The Wonder by Emma Donoghue
I think Emma Donoghue likes to think herself out of small,
tight spaces. She brought us the
bestselling Room and now The Wonder. Both stories put their characters into
incredibly small physical spaces with what seems to us impossible chances and
carries us right to the very end.
In The Wonder, English nurse Lib Wright is hired to
sit with eleven year old Anna O’Donnell. Anna, it seems to the entire
village is living miraculously without food.
She was last seen taking food four months before and has since been
living on what she calls manna from heaven.

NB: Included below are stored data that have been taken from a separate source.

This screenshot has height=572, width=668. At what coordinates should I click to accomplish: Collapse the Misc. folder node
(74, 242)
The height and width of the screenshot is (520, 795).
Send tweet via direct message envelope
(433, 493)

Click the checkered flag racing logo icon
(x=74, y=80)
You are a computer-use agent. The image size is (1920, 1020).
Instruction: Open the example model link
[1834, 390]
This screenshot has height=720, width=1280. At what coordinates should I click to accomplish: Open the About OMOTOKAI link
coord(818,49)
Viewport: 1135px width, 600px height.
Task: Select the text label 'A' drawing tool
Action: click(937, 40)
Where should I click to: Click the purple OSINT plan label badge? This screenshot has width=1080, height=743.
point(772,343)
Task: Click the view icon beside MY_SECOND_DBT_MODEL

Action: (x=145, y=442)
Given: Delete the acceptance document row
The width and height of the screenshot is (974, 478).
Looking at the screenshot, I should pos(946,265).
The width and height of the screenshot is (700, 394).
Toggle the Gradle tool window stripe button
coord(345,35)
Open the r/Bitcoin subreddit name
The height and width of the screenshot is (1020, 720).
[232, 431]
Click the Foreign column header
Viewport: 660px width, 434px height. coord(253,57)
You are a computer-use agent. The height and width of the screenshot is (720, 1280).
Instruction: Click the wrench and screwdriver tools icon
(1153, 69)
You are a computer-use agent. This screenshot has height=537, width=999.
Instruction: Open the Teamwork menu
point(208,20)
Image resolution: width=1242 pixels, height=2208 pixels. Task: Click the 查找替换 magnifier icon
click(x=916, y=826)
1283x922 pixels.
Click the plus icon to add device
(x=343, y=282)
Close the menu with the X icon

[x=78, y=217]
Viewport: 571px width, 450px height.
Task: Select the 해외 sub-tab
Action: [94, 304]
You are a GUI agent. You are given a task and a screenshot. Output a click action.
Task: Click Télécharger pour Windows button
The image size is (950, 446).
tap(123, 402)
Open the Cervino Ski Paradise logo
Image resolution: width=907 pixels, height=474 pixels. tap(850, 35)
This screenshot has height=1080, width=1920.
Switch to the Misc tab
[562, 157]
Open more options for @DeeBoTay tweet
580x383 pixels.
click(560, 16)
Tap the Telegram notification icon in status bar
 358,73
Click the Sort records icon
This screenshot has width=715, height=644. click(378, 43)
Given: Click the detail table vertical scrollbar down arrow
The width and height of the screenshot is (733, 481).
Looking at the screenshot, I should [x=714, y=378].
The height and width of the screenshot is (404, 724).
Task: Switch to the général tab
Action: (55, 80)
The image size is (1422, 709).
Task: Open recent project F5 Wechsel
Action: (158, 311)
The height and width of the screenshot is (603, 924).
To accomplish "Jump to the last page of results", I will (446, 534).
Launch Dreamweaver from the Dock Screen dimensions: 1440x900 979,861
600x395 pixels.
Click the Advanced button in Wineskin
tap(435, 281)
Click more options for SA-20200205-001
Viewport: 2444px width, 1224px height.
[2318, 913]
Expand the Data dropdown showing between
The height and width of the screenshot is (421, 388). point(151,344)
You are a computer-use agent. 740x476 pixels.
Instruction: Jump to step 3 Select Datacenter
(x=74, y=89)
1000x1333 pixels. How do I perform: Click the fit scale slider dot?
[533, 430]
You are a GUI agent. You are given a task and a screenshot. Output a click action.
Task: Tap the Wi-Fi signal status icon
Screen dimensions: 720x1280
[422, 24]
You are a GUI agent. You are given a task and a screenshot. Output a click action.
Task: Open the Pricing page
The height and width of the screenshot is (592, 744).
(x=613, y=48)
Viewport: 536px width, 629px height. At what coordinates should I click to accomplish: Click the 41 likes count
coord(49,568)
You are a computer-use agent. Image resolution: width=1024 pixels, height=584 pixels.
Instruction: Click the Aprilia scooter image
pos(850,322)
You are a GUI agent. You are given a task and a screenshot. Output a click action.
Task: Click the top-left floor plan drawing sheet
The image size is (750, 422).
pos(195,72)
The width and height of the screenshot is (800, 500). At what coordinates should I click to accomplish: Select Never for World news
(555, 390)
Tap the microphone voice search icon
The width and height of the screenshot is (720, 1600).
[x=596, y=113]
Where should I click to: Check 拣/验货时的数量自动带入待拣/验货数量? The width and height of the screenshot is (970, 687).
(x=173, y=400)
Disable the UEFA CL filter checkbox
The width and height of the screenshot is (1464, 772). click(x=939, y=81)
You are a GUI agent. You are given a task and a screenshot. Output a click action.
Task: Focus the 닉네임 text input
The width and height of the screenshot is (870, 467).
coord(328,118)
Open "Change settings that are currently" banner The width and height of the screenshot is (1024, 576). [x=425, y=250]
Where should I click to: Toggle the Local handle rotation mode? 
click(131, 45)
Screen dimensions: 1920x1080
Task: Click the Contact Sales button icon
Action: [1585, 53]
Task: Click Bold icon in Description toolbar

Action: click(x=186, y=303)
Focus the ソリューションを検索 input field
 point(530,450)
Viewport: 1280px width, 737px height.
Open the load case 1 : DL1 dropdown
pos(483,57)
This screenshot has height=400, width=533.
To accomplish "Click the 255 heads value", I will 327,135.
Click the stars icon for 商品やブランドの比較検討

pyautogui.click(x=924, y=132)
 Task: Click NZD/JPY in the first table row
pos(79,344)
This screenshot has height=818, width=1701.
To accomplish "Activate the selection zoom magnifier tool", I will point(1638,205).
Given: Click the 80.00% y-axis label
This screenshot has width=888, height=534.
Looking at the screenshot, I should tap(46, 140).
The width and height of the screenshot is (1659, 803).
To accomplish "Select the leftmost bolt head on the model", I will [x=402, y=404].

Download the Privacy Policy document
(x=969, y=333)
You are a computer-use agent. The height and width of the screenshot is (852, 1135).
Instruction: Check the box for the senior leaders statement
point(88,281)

The town council wants to make sure there is nothing untoward going on
and hires two people to sit with Anna for two weeks. Every minute and action
must be observed. Anna must be proven to
be either miraculous or cheating.
Anna and her parents live in a small, thatch roofed, dirt
floored Irish cottage in a small village. Anna is confined to the one bedroom
in the cottage. Upon meeting her for the
first time, Lib inspects every nook, cranny and crevice in Anna’s room. She restricts visits from visiting pilgrims,
fights off reporters from the newspapers and watches, along with a local nun
who is the other observer.
As the days pass, the weakened Anna grows weaker and seems
to welcome the prospect of death in atonement for her brother who died quickly
and without benefit of confession. She
believes him to be in purgatory and her actions will rescue him into heaven. No amount of begging will convince Anna to
eat a bite.
As the days pass, Anna and Lib become close, the village
elders more suspicious and the one reporter Lib uses as a sounding board starts
to make sense. And Anna grows weaker
while we watch.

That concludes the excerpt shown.